Problem requirements:
How many lines in the records below contain the word "field"? Answer with the number only.

Records for processing:
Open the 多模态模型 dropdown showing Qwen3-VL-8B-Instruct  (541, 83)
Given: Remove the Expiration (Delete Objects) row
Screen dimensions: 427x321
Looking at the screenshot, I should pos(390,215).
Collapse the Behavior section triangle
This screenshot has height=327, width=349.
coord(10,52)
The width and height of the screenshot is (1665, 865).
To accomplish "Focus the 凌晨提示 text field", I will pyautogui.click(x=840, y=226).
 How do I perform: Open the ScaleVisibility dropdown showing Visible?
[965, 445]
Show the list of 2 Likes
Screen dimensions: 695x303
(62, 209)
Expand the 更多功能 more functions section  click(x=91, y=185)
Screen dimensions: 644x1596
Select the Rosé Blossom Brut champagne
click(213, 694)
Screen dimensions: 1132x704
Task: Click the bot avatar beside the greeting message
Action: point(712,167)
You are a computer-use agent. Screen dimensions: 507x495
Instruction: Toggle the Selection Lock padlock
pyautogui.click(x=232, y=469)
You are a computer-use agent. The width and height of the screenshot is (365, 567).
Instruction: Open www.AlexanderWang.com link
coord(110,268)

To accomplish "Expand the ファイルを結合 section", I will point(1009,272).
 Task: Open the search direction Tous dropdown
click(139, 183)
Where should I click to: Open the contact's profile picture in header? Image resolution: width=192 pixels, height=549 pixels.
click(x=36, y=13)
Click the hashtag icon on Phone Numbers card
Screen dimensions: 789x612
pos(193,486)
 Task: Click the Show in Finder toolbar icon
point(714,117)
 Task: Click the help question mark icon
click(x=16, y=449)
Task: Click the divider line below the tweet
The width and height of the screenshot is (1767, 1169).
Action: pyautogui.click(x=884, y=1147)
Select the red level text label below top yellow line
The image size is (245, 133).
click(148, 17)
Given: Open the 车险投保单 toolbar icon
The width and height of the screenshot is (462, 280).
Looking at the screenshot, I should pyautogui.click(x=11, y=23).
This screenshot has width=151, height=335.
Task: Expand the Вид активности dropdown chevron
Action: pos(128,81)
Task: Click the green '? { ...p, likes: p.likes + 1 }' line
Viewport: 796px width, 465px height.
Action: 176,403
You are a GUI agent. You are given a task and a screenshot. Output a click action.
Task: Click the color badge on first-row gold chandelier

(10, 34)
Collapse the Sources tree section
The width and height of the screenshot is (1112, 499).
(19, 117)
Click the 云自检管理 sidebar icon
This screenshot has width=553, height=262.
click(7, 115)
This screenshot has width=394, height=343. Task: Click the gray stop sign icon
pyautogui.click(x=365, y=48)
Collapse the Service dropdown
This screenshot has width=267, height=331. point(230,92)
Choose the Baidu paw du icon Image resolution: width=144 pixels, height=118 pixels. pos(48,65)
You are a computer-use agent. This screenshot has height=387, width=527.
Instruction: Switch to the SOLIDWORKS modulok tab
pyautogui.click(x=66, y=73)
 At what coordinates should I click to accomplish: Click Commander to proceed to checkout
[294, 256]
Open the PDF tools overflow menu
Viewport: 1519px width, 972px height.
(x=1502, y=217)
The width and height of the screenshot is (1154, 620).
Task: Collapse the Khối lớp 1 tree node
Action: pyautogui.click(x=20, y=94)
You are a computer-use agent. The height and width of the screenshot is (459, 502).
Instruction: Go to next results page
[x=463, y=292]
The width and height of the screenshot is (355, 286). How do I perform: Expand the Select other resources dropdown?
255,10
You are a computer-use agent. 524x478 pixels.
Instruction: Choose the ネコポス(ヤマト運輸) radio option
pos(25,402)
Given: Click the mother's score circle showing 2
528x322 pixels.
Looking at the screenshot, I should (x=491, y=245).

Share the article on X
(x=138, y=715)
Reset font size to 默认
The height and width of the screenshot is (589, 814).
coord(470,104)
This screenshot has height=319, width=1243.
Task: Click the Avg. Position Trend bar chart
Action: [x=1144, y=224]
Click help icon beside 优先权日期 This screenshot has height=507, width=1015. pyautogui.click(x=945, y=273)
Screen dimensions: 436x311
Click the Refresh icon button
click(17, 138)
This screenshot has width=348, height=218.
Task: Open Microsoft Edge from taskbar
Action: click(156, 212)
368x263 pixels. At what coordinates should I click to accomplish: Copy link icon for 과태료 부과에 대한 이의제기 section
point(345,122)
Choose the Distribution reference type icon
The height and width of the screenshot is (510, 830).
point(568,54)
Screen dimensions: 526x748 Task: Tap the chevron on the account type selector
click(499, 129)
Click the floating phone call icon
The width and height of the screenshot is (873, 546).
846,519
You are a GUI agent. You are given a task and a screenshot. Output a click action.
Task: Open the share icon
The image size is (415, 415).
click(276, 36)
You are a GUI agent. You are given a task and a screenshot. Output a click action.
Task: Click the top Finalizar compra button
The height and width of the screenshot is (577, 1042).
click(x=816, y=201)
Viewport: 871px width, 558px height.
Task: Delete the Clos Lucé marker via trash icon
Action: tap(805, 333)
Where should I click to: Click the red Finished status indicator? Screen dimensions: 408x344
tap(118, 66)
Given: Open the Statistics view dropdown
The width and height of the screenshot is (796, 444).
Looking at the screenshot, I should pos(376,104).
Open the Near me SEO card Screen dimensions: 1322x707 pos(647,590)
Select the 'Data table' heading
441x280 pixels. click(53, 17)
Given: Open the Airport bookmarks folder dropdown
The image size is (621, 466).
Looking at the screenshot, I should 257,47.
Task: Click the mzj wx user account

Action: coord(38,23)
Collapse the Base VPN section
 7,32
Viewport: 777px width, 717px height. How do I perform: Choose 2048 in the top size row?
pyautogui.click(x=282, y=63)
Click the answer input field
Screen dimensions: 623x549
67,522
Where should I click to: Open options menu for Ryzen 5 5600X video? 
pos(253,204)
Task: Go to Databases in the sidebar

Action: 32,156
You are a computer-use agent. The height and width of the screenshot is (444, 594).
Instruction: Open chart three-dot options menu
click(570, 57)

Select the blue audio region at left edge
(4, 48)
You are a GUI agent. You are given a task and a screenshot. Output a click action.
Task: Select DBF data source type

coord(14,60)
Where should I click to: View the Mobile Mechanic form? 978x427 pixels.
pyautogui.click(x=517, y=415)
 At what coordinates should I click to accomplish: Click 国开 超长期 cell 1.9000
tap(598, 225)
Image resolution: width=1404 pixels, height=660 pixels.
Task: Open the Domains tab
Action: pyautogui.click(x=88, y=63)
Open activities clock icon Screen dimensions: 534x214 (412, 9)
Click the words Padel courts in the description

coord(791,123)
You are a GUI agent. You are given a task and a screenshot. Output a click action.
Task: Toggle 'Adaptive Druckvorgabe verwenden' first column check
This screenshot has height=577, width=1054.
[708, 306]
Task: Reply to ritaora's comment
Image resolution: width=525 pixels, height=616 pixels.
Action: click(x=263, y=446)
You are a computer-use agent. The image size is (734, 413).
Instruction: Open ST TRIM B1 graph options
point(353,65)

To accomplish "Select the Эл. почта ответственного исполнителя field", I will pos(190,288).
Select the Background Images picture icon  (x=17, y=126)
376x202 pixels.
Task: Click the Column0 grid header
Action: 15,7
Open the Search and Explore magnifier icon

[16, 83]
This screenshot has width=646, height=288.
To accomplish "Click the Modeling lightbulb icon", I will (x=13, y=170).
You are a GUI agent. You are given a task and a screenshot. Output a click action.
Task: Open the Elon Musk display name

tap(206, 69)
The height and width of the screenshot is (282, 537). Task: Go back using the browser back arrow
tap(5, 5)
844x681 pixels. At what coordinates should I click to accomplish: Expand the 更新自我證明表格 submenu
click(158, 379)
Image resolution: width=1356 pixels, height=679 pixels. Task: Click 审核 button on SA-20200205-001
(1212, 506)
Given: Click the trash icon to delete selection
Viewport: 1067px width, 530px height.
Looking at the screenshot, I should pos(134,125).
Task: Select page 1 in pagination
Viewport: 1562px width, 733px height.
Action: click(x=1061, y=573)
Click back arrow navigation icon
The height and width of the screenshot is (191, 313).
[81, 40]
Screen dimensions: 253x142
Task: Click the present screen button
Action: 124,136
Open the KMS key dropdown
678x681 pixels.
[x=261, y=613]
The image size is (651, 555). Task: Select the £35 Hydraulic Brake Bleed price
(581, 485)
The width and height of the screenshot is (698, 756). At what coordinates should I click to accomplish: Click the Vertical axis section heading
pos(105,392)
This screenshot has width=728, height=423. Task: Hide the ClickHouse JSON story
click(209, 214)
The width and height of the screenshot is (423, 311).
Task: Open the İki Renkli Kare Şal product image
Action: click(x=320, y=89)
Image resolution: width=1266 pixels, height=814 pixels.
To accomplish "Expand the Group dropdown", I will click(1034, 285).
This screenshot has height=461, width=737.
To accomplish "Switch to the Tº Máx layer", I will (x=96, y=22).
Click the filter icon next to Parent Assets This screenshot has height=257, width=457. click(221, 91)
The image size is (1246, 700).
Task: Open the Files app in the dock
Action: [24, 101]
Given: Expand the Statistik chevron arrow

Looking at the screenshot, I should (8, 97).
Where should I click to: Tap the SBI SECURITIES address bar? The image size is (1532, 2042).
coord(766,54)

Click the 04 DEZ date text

Answer space:
3